As you may have heard before, OCRing stuff is error-prone. Ls and Is and 1s being mixed up makes natural language texts annoying to read, and program listings almost useless, because you’ll spend a long time trying to find the error. Why does this take a long time? Because our eyes (and attached circuitry) don’t notice tiny imperfections in a sea of details. However, we are quite good at noticing things that look completely different from the surrounds.

With hex OCR, we really only have to worry about 16 different classes (types of digit). This makes it relatively easy to verify if our OCR is correct (and perform fixes), because we can take our OCR’d digits and temporarily (while remembering their original position) display them all, sorted by class. Like this:

We can easily see that all these are indeed 3s, 4s, and 5s.

Or like this:

We can easily see that there’s a 0 in our list of 6s and a 9 in our list of 7s.
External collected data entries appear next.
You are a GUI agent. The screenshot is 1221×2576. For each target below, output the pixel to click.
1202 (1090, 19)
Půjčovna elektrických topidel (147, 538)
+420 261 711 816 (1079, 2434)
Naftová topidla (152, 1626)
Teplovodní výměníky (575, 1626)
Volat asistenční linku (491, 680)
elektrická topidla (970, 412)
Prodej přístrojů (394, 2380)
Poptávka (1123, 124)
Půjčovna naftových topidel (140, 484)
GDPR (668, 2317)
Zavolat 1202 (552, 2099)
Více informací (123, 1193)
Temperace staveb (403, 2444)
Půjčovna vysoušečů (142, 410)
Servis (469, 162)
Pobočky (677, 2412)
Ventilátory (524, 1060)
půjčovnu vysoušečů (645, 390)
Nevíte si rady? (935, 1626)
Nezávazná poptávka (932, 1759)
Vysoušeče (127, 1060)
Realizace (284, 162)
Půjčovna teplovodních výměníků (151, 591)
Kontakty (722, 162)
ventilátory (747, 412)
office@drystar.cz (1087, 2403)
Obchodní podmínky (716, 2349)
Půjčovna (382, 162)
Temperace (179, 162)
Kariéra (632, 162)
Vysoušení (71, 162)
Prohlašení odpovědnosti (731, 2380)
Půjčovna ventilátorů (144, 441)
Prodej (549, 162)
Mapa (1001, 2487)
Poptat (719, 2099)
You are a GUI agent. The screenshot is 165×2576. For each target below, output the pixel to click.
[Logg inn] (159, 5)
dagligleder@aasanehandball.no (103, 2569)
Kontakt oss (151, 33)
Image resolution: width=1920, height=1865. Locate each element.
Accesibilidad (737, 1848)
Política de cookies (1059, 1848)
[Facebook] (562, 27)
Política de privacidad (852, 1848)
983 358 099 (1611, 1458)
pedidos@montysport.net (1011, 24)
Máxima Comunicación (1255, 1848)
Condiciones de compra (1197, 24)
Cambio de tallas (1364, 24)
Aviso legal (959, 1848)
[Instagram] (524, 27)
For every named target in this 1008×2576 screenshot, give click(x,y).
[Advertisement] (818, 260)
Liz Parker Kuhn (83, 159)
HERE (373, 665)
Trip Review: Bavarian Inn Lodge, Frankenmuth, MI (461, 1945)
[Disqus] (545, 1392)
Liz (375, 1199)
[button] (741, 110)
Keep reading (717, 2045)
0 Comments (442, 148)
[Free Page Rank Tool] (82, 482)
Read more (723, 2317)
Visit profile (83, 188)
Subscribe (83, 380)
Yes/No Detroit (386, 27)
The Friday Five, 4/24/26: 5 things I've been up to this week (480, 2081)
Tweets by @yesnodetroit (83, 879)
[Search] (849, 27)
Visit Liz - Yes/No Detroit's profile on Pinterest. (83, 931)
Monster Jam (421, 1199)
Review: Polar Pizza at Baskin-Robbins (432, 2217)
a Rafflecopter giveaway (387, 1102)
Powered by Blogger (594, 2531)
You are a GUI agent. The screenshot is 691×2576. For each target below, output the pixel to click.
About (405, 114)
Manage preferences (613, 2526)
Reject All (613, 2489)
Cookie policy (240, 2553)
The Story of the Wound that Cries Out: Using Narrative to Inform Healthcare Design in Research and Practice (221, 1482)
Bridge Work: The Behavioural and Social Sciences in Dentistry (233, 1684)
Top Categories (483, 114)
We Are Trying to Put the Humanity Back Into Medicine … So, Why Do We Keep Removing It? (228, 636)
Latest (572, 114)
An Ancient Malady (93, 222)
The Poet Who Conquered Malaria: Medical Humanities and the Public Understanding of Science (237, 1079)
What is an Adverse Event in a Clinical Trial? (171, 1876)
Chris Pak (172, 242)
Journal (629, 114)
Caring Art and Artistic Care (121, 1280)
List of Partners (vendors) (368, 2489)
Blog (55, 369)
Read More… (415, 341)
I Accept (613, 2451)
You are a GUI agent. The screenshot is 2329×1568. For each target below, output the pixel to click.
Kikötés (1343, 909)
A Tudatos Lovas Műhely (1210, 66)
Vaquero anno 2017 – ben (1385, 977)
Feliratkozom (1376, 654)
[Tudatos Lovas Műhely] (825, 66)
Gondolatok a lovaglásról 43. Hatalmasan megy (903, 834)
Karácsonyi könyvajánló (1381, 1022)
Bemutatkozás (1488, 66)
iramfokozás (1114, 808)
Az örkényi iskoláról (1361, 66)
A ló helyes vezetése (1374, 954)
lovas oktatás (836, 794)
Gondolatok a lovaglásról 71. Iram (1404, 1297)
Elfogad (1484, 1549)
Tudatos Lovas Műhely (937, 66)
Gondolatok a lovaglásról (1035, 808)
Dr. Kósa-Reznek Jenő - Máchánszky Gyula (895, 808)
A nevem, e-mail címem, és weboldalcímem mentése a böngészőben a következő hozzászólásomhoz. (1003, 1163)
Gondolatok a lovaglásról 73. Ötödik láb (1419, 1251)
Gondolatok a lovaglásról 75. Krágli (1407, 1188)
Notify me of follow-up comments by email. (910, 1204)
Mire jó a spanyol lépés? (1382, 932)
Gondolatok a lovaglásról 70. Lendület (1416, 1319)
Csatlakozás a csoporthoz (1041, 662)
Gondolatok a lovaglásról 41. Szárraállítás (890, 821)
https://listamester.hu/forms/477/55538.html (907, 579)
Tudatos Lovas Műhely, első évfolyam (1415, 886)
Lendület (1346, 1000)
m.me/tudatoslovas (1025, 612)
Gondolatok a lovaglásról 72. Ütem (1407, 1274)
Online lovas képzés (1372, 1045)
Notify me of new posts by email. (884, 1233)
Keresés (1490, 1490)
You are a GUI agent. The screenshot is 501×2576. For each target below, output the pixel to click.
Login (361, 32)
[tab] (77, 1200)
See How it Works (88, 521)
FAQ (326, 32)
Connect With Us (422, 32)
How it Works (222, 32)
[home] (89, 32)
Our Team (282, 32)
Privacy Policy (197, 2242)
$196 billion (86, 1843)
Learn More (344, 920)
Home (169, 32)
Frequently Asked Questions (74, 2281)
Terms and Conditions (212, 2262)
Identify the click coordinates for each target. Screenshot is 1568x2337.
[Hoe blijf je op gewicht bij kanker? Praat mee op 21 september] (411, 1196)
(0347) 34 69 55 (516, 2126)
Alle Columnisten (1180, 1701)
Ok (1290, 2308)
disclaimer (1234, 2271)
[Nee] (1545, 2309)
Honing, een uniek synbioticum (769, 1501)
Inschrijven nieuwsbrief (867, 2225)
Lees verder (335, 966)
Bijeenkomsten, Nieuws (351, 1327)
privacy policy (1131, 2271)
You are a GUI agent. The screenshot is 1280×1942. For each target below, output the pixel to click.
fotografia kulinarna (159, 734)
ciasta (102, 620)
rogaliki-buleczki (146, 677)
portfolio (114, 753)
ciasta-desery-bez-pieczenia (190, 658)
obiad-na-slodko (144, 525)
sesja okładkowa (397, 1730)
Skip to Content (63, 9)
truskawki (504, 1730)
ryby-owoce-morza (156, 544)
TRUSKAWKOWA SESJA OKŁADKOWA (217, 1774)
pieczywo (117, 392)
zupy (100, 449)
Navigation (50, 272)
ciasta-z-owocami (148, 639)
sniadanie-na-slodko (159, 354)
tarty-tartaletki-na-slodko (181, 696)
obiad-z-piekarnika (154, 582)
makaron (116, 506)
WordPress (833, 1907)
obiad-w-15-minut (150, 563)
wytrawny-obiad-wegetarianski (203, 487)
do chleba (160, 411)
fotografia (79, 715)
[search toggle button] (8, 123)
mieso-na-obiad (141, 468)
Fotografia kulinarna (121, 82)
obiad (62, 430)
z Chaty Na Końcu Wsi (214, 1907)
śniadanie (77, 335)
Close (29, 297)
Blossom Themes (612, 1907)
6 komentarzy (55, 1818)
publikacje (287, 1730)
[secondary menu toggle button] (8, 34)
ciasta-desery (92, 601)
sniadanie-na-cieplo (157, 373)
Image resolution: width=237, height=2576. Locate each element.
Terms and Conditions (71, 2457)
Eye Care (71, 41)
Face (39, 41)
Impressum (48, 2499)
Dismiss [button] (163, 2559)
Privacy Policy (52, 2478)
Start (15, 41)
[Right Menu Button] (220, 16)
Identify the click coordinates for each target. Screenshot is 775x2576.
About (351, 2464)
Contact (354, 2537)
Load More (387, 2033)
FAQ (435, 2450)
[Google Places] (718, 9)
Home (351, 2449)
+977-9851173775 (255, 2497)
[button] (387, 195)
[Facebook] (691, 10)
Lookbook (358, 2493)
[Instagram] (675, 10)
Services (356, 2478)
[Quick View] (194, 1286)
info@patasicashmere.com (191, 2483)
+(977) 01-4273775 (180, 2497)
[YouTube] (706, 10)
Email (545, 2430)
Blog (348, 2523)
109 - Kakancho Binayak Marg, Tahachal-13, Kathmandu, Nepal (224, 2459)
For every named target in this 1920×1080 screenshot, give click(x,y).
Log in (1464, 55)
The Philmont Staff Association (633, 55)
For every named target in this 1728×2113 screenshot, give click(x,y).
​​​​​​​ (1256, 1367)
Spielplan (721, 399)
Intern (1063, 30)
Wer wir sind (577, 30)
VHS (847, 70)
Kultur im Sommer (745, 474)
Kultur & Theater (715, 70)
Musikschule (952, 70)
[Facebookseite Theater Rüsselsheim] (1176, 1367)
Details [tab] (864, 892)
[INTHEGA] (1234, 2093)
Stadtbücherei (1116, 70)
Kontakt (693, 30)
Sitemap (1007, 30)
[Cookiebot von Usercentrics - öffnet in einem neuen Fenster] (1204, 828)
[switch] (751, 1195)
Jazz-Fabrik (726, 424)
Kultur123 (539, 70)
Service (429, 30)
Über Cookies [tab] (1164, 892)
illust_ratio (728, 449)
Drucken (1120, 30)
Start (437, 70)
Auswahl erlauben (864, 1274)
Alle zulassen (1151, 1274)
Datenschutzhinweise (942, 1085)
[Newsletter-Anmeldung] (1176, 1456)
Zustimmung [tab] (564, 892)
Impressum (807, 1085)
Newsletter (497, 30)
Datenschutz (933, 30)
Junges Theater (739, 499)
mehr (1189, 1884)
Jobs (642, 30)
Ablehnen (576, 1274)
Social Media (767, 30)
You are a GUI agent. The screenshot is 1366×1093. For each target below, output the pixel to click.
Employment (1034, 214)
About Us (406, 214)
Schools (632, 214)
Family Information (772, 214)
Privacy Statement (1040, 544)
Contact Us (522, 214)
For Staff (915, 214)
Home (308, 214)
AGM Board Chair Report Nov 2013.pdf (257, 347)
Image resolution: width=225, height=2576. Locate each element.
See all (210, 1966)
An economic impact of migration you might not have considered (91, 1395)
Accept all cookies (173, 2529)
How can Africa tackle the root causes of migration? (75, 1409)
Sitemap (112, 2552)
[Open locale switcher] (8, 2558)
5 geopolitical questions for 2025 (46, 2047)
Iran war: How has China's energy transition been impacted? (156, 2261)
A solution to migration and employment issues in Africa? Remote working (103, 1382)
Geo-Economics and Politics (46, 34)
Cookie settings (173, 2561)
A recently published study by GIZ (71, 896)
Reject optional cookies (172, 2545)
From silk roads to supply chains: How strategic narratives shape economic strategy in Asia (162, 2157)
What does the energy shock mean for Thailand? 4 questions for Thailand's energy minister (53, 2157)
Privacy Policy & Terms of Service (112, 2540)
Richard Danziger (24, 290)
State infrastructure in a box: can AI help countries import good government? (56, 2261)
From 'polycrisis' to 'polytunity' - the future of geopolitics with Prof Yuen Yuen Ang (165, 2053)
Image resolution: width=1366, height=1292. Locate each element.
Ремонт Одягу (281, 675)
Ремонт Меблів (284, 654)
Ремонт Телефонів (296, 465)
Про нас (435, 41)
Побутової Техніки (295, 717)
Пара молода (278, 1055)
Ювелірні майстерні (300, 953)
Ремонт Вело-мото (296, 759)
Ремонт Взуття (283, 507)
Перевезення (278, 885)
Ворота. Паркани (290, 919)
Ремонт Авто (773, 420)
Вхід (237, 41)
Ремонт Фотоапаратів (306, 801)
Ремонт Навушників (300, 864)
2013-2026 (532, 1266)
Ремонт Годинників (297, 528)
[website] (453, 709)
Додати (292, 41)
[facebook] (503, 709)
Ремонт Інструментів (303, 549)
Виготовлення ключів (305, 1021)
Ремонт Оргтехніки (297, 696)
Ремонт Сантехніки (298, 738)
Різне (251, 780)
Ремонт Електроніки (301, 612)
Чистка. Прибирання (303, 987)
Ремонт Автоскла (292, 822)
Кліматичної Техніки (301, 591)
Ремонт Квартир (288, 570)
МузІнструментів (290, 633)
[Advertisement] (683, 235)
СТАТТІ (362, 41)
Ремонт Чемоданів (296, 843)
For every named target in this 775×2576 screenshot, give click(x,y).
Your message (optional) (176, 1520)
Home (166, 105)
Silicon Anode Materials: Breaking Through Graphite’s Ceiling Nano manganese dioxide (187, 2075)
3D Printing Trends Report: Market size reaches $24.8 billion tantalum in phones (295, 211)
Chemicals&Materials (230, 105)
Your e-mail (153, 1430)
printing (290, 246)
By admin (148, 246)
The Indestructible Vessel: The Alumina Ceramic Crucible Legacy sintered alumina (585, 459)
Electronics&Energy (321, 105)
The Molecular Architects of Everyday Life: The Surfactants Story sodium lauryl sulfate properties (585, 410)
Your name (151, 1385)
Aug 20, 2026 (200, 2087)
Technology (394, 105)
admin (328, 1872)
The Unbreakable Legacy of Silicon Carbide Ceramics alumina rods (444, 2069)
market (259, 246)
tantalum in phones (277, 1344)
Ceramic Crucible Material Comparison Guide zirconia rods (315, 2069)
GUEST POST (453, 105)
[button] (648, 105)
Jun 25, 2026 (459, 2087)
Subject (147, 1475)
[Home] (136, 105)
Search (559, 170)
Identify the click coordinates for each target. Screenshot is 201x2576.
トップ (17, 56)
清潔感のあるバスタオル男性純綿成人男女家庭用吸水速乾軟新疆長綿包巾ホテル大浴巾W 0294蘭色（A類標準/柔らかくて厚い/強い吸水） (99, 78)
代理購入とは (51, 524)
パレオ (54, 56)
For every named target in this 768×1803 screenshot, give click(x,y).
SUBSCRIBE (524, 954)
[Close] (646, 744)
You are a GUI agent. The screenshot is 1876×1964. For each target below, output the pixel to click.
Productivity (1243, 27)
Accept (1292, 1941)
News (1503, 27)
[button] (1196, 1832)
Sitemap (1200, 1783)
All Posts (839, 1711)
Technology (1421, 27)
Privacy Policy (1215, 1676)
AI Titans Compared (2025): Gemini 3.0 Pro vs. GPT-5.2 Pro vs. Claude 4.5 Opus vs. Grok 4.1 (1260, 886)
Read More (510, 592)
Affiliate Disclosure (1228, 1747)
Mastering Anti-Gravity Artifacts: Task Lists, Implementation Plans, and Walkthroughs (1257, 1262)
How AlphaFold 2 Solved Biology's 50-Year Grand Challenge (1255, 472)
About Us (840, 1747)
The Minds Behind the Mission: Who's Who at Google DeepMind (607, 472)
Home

(Note: occasionally, OCR tools will turn a single character into two characters, or the other way round. That kind of problem will require manual edits.)

I created two tools, a segmentation tool, and the above verification tool, and described them a little more in this post: OCRing hex dumps (or other monospace text) and verifying the result. The tools themselves are at https://blog.qiqitori.com/ocr/monospace_segmentation_tool/ and https://blog.qiqitori.com/ocr/verification_tool/.

This is the scan in question: https://archive.org/details/Io19833/page/n342/mode/1up. Here’s the rather good-looking first page:

For the original OCR, I used a program called ProgramListOCR. The program supports OCRing hex dumps. This program requires that you touch up input images in (e.g.) Gimp before loading them. It’s not difficult, and the program’s README describes what needs to be done. Unfortunately, this process removes a small amount of detail from the image, making it harder to distinguish between, e.g., Bs and 8s. And unfortunately, I believe the program only runs in Windows. Here’s a screenshot of the program running:

ProgramListOCR made 142 digit mistakes. The hex dump consisted of 7310 digits, so the overall error rate is 1.943%, or the accuracy is 98.057%.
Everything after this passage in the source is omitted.